Written task 1: In the walkthrough on multiplying decimals, why is the decimal point in 75 moved two places to the left when finding 2.5 × 0.3?
Written task 2: Please retype the walkthrough on multiplying decimals between "To multiply decimal" and "which is $$1+1=2$$.", inclusive.
Written task 3: Write the next part of the walkthrough on multiplying decimals, picking up after its last sentence.

Text:
Question

Find:
(i) $$2.5 \times 0.3 $$ (ii) $$0.1 \times 51.7$$ (iii) $$0.2 \times 316.8$$ (iv) $$1.3 \times 3.1$$
(v) $$0.5 \times 0.005$$ (vi) $$11.2 \times 0.15$$ (vii) $$1.07 \times 0.02$$
(viii) $$10.05 \times 1.05$$ (ix) $$101.01 \times 0.01$$ (x) $$ 100.01 \times 1.1$$

Answer

## Question1.i:

**step1 Multiply the numbers as whole numbers**

To multiply decimal numbers, first ignore the decimal points and multiply the numbers as if they were whole numbers. For $$2.5 \times 0.3$$, we multiply 25 by 3.

$$25 \times 3 = 75$$

**step2 Count the total number of decimal places**

Next, count the total number of decimal places in the original numbers. In $$2.5$$, there is 1 decimal place. In $$0.3$$, there is 1 decimal place. The total number of decimal places is the sum of these, which is $$1+1=2$$.

**step3 Place the decimal point in the product**

Finally, place the decimal point in the product obtained in Step 1 so that it has the total number of decimal places counted in Step 2. Starting from the right of 75, move the decimal point 2 places to the left.

$$75 \rightarrow 0.75$$

## Question1.ii:

**step1 Multiply the numbers as whole numbers**

Ignore the decimal points and multiply the numbers as whole numbers. For $$0.1 \times 51.7$$, we multiply 1 by 517.

$$1 \times 517 = 517$$

**step2 Count the total number of decimal places**

Count the total number of decimal places in the original numbers. In $$0.1$$, there is 1 decimal place. In $$51.7$$, there is 1 decimal place. The total number of decimal places is $$1+1=2$$.

**step3 Place the decimal point in the product**

Place the decimal point in the product. Starting from the right of 517, move the decimal point 2 places to the left.

Provided data:
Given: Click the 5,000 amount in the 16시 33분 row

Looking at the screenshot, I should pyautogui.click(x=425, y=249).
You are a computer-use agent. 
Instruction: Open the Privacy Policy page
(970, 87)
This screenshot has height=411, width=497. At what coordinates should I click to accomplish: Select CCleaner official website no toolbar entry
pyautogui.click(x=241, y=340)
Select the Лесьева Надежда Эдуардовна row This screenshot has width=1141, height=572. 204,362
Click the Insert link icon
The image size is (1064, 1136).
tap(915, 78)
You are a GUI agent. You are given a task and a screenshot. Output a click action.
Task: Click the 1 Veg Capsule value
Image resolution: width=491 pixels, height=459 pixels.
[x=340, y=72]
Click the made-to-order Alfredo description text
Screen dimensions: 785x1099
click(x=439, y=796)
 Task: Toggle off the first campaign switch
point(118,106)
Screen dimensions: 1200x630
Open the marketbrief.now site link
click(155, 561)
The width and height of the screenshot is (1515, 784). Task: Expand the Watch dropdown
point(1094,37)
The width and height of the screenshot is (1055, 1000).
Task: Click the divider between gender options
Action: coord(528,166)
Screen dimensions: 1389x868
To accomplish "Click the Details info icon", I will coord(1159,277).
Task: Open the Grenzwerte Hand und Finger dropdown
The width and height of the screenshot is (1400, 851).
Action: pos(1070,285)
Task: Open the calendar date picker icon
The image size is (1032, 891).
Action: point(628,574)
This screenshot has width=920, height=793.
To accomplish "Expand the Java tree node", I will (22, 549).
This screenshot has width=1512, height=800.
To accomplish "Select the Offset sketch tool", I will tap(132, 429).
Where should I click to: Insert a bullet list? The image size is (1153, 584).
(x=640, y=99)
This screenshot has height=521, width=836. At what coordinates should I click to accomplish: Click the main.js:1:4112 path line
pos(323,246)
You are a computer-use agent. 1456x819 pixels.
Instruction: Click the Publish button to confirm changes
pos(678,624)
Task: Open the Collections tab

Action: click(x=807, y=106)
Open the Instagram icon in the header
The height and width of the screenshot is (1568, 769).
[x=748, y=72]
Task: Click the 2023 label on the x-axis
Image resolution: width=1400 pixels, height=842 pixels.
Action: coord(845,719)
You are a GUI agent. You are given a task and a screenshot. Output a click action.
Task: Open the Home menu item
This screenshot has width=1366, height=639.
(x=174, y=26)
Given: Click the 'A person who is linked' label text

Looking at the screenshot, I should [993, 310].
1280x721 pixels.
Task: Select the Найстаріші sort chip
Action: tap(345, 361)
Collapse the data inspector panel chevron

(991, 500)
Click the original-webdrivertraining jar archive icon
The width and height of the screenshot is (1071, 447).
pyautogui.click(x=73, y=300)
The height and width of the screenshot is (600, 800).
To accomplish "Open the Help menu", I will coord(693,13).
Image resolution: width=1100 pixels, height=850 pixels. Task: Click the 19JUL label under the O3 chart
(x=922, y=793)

Right answer 1: 2.5 and 0.3 each have one decimal place, so together they have 1 + 1 = 2 decimal places. The product must carry that total, so the point moves 2 places left from the right of 75, which gives 0.75.

Right answer 2:
To multiply decimal numbers, first ignore the decimal points and multiply the numbers as if they were whole numbers. For $$2.5 \times 0.3$$, we multiply 25 by 3.

$$25 \times 3 = 75$$

**step2 Count the total number of decimal places**

Next, count the total number of decimal places in the original numbers. In $$2.5$$, there is 1 decimal place. In $$0.3$$, there is 1 decimal place. The total number of decimal places is the sum of these, which is $$1+1=2$$.

Right answer 3:
$$517 \rightarrow 5.17$$

## Question1.iii:

**step1 Multiply the numbers as whole numbers**

Ignore the decimal points and multiply the numbers as whole numbers. For $$0.2 \times 316.8$$, we multiply 2 by 3168.

$$2 \times 3168 = 6336$$

**step2 Count the total number of decimal places**

Count the total number of decimal places in the original numbers. In $$0.2$$, there is 1 decimal place. In $$316.8$$, there is 1 decimal place. The total number of decimal places is $$1+1=2$$.

**step3 Place the decimal point in the product**

Place the decimal point in the product. Starting from the right of 6336, move the decimal point 2 places to the left.

$$6336 \rightarrow 63.36$$

## Question1.iv:

**step1 Multiply the numbers as whole numbers**

Ignore the decimal points and multiply the numbers as whole numbers. For $$1.3 \times 3.1$$, we multiply 13 by 31.

$$13 \times 31 = 403$$

**step2 Count the total number of decimal places**

Count the total number of decimal places in the original numbers. In $$1.3$$, there is 1 decimal place. In $$3.1$$, there is 1 decimal place. The total number of decimal places is $$1+1=2$$.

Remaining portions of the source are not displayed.